Tomazela, Élen Cátia
This dissertation aims at presenting a theoretical heuristic model which not only takes into consideration the Veins Theory, but also semantic information obtained from the Parser PALAVRAS to improve the selection of correferential textual units to be included in automatic summaries. Based on the analysis of the problems presented by VeinSum, an automatic summarizer, two main issues have been raised: the necessity of improving its summaries salience and reducing their size so that they suit the compression rate more adequately. Better results can be achieved through the elimination of irrelevant textual units although the summaries referential clarity may not be damaged.

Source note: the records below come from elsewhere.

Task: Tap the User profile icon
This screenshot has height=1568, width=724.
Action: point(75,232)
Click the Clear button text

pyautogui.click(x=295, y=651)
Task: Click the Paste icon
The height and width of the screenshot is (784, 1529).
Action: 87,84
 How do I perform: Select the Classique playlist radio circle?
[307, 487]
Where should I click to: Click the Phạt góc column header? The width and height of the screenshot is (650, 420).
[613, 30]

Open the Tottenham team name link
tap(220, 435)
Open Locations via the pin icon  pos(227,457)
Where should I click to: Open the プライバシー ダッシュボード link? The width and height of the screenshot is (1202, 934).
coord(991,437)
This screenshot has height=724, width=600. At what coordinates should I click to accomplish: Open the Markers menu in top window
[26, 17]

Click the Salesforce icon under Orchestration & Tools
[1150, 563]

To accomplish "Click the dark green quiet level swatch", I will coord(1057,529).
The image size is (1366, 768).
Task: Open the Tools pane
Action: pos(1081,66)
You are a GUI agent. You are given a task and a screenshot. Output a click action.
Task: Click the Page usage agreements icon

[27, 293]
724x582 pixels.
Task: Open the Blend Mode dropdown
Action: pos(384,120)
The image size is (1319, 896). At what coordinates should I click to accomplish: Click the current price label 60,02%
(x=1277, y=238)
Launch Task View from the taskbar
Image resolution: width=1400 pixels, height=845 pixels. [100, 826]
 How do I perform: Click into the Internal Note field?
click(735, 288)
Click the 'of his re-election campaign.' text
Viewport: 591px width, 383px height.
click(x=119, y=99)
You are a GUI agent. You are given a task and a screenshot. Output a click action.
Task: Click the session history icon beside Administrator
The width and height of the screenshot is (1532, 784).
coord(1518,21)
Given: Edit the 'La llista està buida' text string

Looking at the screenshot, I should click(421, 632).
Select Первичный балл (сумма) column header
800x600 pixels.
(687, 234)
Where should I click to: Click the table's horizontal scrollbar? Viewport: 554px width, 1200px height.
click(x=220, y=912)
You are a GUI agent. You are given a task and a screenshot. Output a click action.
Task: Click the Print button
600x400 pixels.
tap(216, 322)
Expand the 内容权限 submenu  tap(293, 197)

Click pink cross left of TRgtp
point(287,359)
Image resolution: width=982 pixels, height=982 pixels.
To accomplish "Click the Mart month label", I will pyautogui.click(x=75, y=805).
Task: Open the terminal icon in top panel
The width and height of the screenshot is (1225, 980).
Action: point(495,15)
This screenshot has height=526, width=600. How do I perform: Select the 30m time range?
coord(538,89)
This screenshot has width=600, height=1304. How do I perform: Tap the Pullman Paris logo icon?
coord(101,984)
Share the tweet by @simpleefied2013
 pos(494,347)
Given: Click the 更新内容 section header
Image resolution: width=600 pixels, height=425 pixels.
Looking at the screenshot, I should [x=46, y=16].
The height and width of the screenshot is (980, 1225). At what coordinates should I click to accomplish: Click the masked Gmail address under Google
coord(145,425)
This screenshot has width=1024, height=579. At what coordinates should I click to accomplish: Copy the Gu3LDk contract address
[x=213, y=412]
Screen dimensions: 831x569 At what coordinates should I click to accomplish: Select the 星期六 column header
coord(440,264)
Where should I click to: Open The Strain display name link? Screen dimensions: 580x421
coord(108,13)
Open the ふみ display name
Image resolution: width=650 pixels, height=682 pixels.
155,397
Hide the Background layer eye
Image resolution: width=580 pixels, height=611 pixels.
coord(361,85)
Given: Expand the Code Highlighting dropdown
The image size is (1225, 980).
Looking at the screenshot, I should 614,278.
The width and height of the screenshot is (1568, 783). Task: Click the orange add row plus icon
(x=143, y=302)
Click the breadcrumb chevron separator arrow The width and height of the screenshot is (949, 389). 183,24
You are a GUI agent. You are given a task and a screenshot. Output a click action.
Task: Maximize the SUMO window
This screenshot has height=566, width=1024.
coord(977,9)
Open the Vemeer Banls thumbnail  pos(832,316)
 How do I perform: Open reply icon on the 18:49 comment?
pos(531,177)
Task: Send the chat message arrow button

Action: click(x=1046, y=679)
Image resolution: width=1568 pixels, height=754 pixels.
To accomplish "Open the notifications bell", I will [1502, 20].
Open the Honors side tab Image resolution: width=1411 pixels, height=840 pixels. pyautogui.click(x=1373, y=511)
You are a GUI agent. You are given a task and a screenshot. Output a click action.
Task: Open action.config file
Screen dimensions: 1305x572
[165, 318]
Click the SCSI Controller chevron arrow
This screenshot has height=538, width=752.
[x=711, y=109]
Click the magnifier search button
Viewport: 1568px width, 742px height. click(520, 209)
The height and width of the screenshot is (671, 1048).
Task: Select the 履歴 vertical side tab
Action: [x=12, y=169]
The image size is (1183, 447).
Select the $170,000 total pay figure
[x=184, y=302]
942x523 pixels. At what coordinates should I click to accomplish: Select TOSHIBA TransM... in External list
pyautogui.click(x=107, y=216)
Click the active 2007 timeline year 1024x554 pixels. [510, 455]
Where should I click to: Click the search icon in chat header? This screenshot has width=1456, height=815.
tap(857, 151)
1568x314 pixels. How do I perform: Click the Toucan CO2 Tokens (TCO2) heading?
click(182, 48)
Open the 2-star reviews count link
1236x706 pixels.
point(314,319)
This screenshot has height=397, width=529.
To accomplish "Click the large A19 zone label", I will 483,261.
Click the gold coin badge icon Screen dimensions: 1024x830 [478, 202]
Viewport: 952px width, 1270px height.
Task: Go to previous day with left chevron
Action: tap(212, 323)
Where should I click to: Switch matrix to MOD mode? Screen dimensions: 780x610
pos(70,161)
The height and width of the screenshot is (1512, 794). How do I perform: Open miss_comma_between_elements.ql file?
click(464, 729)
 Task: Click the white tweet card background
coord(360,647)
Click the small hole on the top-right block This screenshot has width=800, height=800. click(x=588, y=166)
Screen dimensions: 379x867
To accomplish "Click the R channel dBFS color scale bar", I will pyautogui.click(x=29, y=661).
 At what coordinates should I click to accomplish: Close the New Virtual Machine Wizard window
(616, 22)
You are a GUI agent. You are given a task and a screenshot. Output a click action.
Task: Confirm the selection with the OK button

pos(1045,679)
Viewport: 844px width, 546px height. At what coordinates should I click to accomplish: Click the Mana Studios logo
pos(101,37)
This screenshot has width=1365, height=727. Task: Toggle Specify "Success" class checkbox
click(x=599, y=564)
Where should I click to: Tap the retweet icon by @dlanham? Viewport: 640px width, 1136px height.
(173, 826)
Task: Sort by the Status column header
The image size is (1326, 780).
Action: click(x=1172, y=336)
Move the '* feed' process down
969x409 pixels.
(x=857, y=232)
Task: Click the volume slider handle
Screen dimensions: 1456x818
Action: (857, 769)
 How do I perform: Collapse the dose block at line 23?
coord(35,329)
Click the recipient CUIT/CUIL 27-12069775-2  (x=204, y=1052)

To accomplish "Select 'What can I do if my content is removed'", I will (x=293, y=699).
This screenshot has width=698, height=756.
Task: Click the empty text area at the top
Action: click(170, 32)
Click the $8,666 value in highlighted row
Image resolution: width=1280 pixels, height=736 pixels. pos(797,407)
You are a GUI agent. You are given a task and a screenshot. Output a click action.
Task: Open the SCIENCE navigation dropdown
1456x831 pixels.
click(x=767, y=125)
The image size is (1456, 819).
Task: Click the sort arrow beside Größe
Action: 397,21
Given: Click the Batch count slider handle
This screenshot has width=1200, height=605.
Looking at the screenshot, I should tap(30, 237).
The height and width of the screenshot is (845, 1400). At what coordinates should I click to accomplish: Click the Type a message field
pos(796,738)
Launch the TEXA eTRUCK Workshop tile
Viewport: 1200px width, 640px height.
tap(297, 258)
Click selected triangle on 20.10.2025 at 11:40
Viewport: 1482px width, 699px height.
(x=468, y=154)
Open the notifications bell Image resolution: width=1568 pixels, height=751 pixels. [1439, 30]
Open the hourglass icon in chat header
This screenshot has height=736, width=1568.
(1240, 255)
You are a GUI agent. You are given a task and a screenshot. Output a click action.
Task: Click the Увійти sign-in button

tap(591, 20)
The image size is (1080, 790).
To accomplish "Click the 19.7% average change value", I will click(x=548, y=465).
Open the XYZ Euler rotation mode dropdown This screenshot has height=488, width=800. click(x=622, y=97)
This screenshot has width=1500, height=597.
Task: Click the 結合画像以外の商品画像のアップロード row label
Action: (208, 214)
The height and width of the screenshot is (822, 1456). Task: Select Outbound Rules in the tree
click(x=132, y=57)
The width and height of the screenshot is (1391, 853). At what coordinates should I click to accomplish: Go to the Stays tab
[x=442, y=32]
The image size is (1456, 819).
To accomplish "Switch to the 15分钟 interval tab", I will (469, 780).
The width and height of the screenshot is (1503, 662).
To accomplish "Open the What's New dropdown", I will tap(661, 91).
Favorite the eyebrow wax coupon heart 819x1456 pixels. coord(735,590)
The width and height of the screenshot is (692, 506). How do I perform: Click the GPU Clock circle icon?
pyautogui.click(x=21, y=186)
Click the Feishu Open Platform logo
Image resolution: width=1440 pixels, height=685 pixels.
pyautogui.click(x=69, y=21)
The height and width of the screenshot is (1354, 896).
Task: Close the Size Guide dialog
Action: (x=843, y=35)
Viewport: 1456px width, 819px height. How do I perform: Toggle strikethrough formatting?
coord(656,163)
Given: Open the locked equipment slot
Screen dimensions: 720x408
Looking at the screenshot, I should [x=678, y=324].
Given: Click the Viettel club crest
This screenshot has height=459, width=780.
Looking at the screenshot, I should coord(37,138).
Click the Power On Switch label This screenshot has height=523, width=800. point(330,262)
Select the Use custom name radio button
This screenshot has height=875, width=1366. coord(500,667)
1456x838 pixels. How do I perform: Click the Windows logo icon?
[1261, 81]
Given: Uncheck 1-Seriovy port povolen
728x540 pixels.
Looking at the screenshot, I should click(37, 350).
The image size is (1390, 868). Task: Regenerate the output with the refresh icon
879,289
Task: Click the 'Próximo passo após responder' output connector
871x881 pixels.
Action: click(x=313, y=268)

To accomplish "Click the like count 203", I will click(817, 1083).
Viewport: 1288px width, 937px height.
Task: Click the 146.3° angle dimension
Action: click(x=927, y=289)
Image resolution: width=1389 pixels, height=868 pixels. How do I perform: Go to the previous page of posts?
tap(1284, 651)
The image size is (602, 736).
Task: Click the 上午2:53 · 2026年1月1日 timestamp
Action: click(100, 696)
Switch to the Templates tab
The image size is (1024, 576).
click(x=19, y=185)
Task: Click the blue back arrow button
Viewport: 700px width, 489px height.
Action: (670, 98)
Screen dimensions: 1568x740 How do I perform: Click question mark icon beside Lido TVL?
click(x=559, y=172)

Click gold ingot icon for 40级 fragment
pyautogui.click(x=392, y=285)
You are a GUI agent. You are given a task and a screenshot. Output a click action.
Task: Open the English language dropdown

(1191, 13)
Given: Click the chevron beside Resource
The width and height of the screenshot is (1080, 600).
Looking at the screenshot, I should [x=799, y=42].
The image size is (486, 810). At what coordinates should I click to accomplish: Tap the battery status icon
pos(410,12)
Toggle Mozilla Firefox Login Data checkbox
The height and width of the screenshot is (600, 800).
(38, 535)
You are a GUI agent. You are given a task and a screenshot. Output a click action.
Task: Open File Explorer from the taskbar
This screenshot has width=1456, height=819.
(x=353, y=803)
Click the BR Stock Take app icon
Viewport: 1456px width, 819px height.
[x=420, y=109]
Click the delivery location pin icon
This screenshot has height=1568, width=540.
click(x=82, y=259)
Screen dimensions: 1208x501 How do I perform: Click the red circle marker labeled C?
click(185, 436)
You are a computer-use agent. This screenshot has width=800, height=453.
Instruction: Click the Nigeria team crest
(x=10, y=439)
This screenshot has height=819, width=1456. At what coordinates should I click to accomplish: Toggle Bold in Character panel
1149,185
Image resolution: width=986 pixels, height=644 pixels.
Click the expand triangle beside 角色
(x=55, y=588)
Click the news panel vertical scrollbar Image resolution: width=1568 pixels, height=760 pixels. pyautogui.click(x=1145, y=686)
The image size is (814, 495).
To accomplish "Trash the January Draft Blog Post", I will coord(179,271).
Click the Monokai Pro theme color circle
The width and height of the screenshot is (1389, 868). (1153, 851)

Heuristics based on the semantic information have then been proposed. Despite the semantic annotation inconsistencies, all the noun phrases that compose the Summ-it Corpus have been post-edited manually, which increases the credibility of the heuristics. Eleven texts from the corpus have been analysed and the results obtained are satisfactory, although a wider study would be required to better evaluate the results of this proposal.